# MySQL in .jar: was ist an diesem Manifest falsch?



## zubi (15. Jun 2004)

Hallo,

ich will meine Applikation (welche Zugriff auf MySQL-DB hat) aus einem .jar-Archiv starten und habe dafür die JDBC-Treiber ins .jar-File reingetan (genauer in den ordner "src", wo auch alle anderen Klassen liegen).

Das Package ist also "src", und mein Manifest sieht folgendermassen aus:

Manifest-Version: 1.0
Class-Path: src/mysql-connector-java-3.0.14-production-bin.jar
Created-By: NetBeans IDE
Specified-By: src/Server.jarContent
Main-Class: src.Server

Die Verbindung zur DB wird erfolgreich hergestellt, beim ersten Zugriff jedoch bleibt alles hängen; ohne Fehlermeldung.

Woran könnte das liegen?

danke und gruss,
zubi


----------



## nollario (16. Jun 2004)

hmm...

seltsam. jedenfalls würde ich sagen, hast du den treiber korrekt angelegt, sonst hättest du bereits eine ClassNotFoundException bekommen müssen, während du die Verbindung zu MySql erstellt hast.

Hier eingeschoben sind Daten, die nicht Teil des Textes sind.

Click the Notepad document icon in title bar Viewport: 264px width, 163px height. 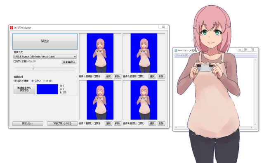click(176, 50)
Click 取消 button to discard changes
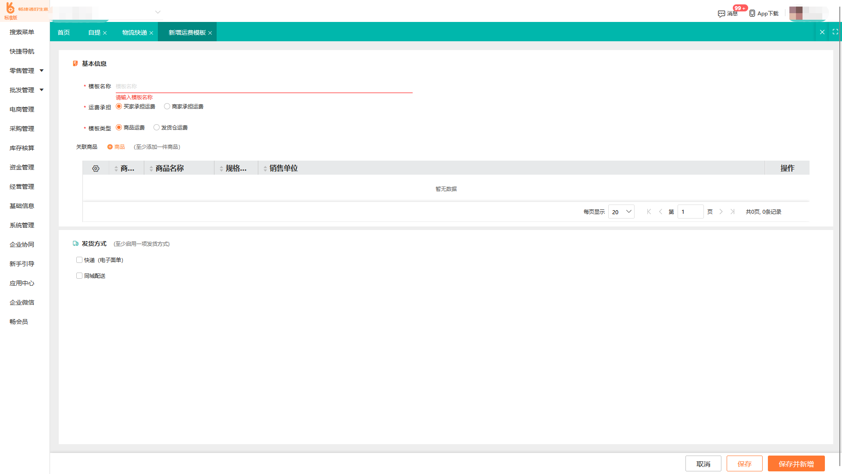The width and height of the screenshot is (842, 474). pyautogui.click(x=704, y=463)
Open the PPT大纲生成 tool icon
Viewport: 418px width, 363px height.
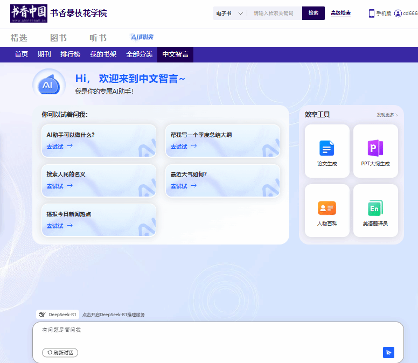pos(375,148)
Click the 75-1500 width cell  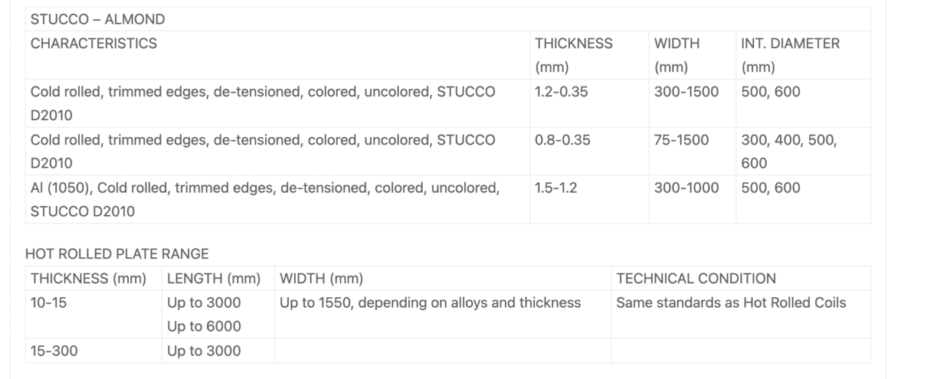coord(681,140)
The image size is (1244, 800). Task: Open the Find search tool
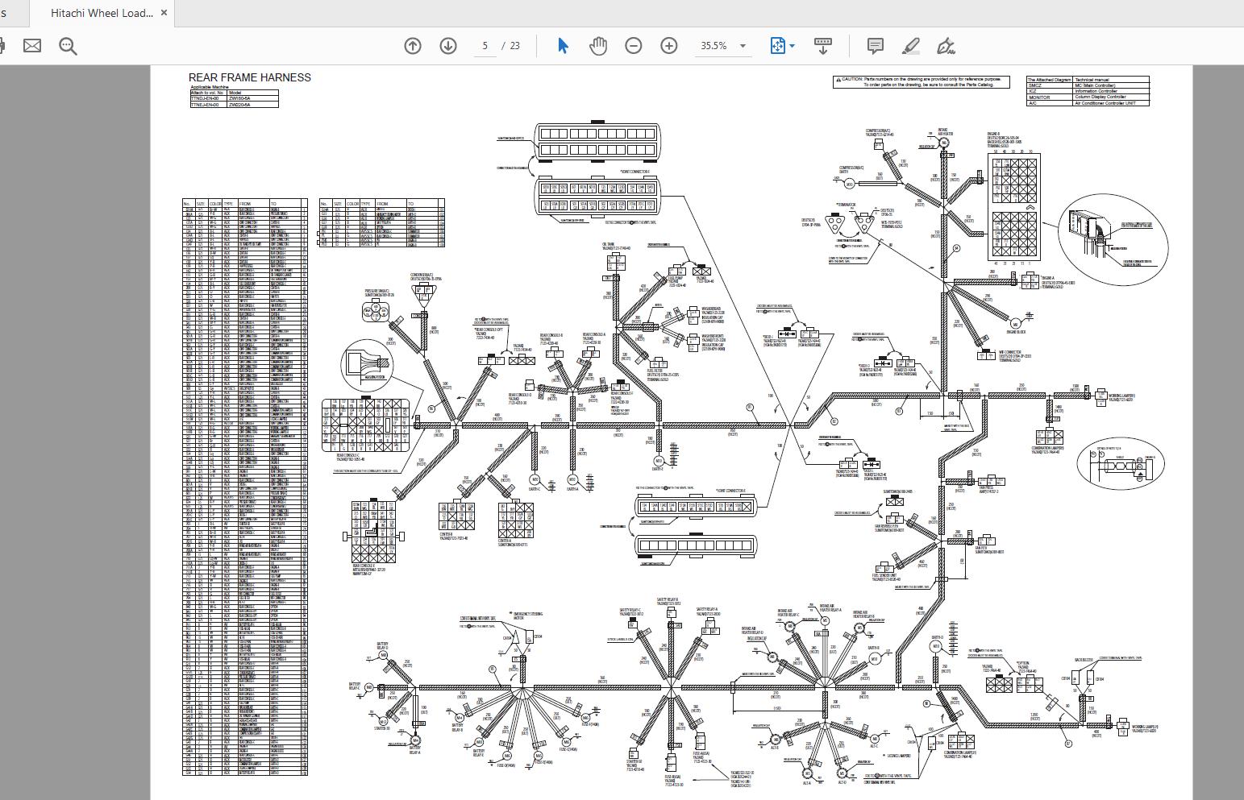point(68,45)
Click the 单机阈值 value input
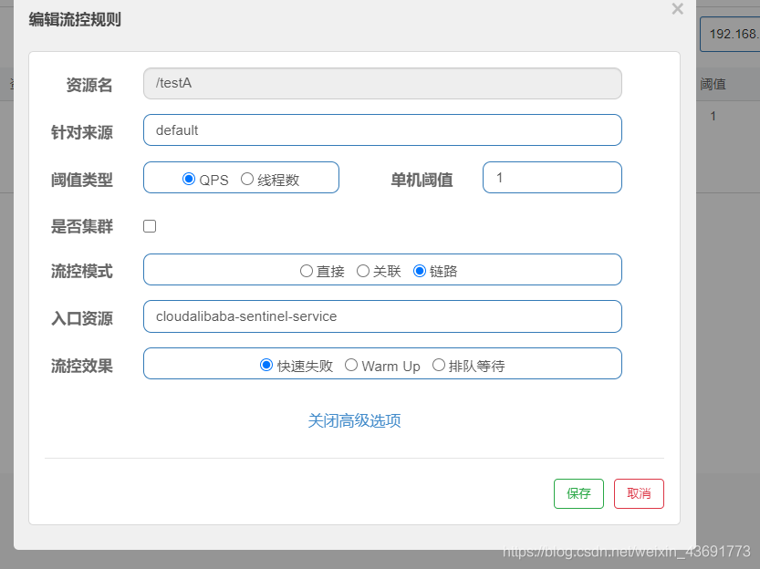 coord(552,177)
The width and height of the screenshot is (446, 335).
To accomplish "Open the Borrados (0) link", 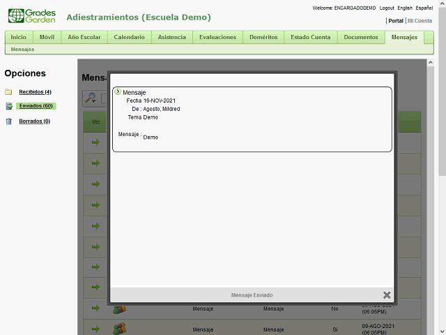I will [x=34, y=121].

Kannst Du vielleicht etwas mehr Code posten, um uns zu zeigen, wo genau das Teil stehen blieb?


----------



## zubi (16. Jun 2004)

danke für die antwort! das schräge an der sache ist wirklich das ausbleiben jeglicher fehlermeldungen! sonst hasst man die dinge, jetzt wünsch ich mir sehnlichst eine   .
das prog. läuft übrigens ohne .jar einwandfrei; ich muss da was verbockt haben.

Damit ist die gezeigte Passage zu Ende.